## BRIEF:
Each entry below should be returned exactly as is, with the pictures removed.

+ + + + + + +

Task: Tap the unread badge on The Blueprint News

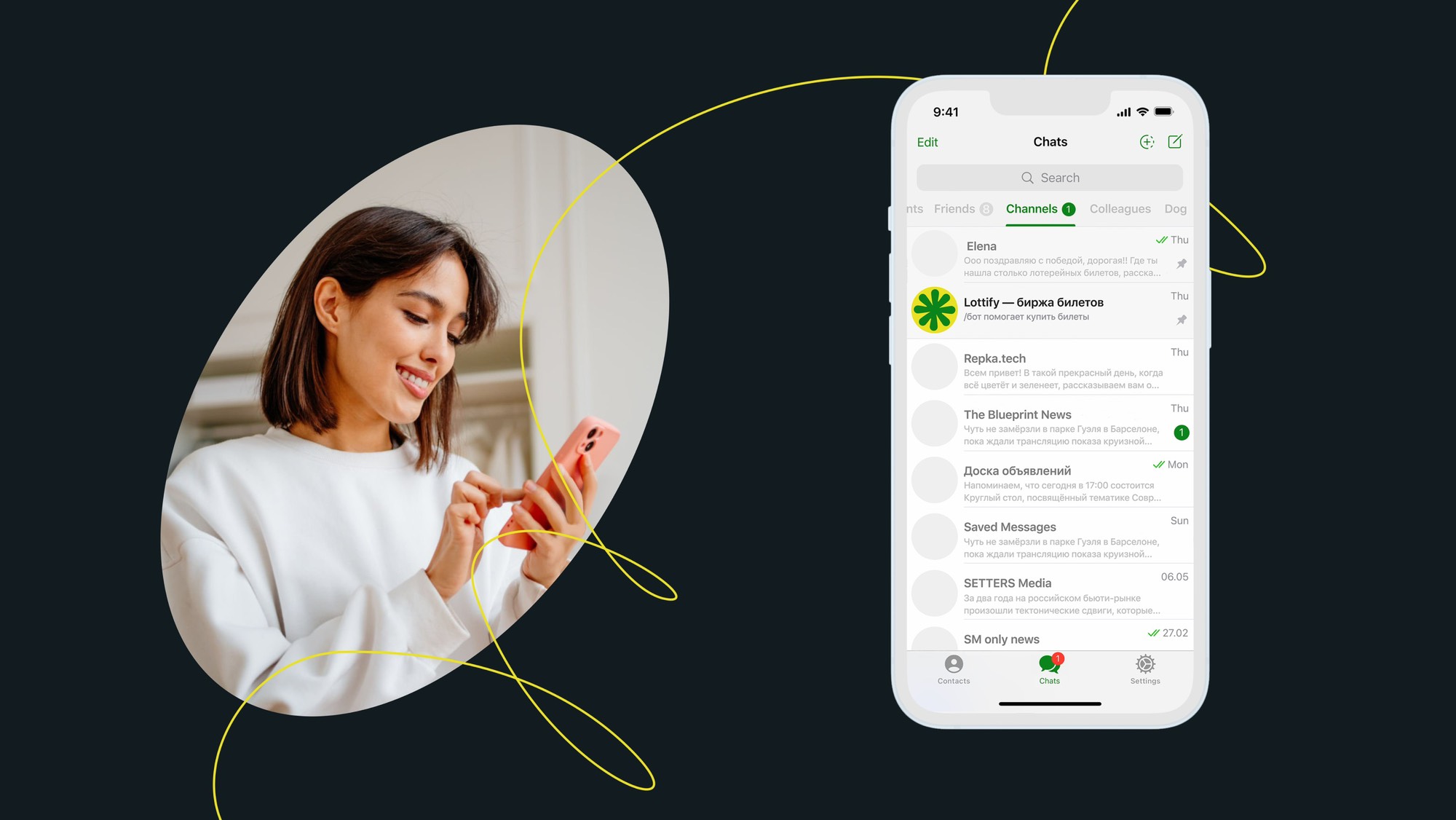Action: [1179, 432]
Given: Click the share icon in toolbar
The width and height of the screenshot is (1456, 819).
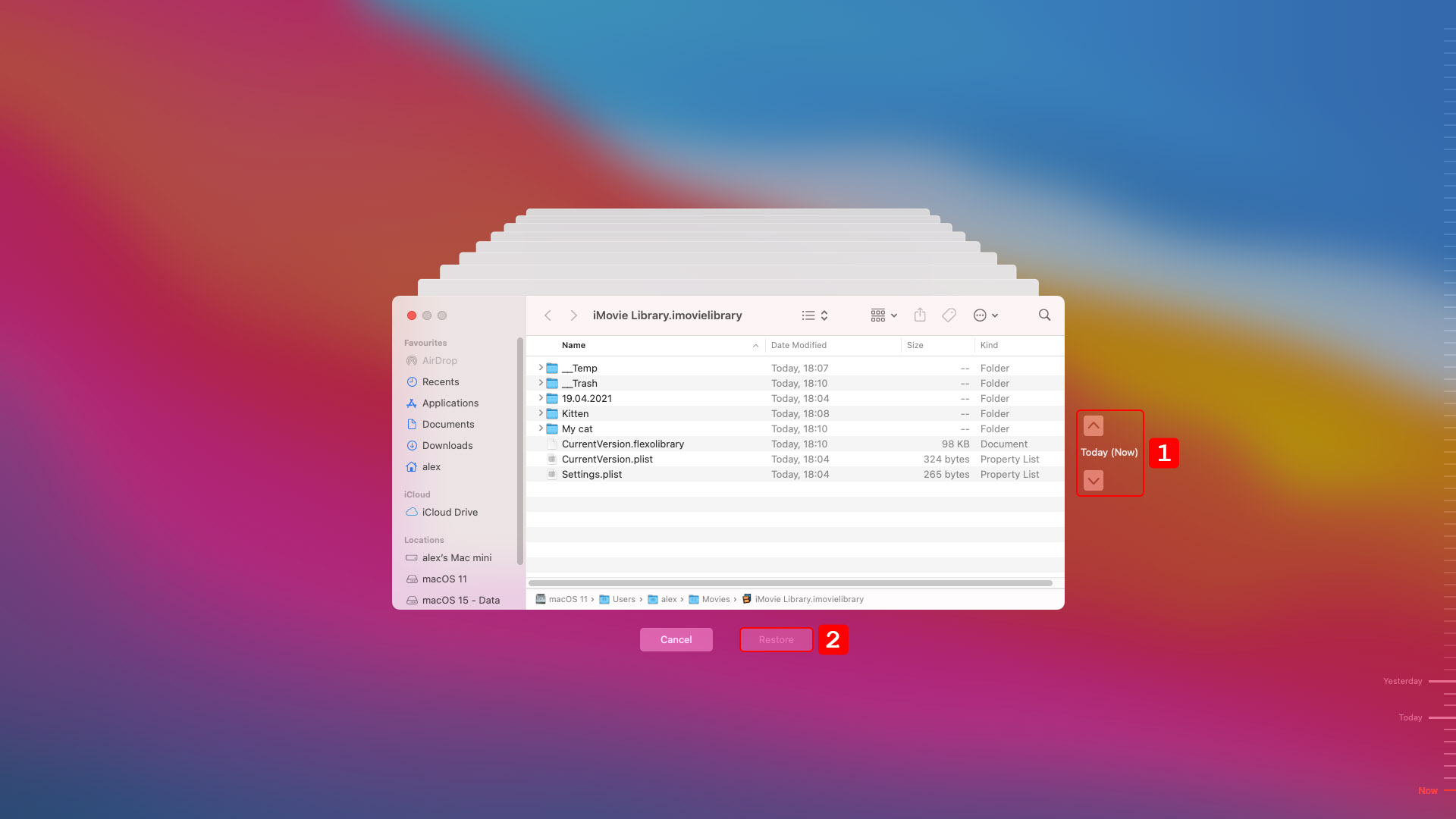Looking at the screenshot, I should (920, 315).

+ + + + + + +

## RESPONSE BELOW:
Task: Tap the unread badge on The Blueprint News

Action: [1179, 432]
Given: Click the share icon in toolbar
The width and height of the screenshot is (1456, 819).
Looking at the screenshot, I should (920, 315).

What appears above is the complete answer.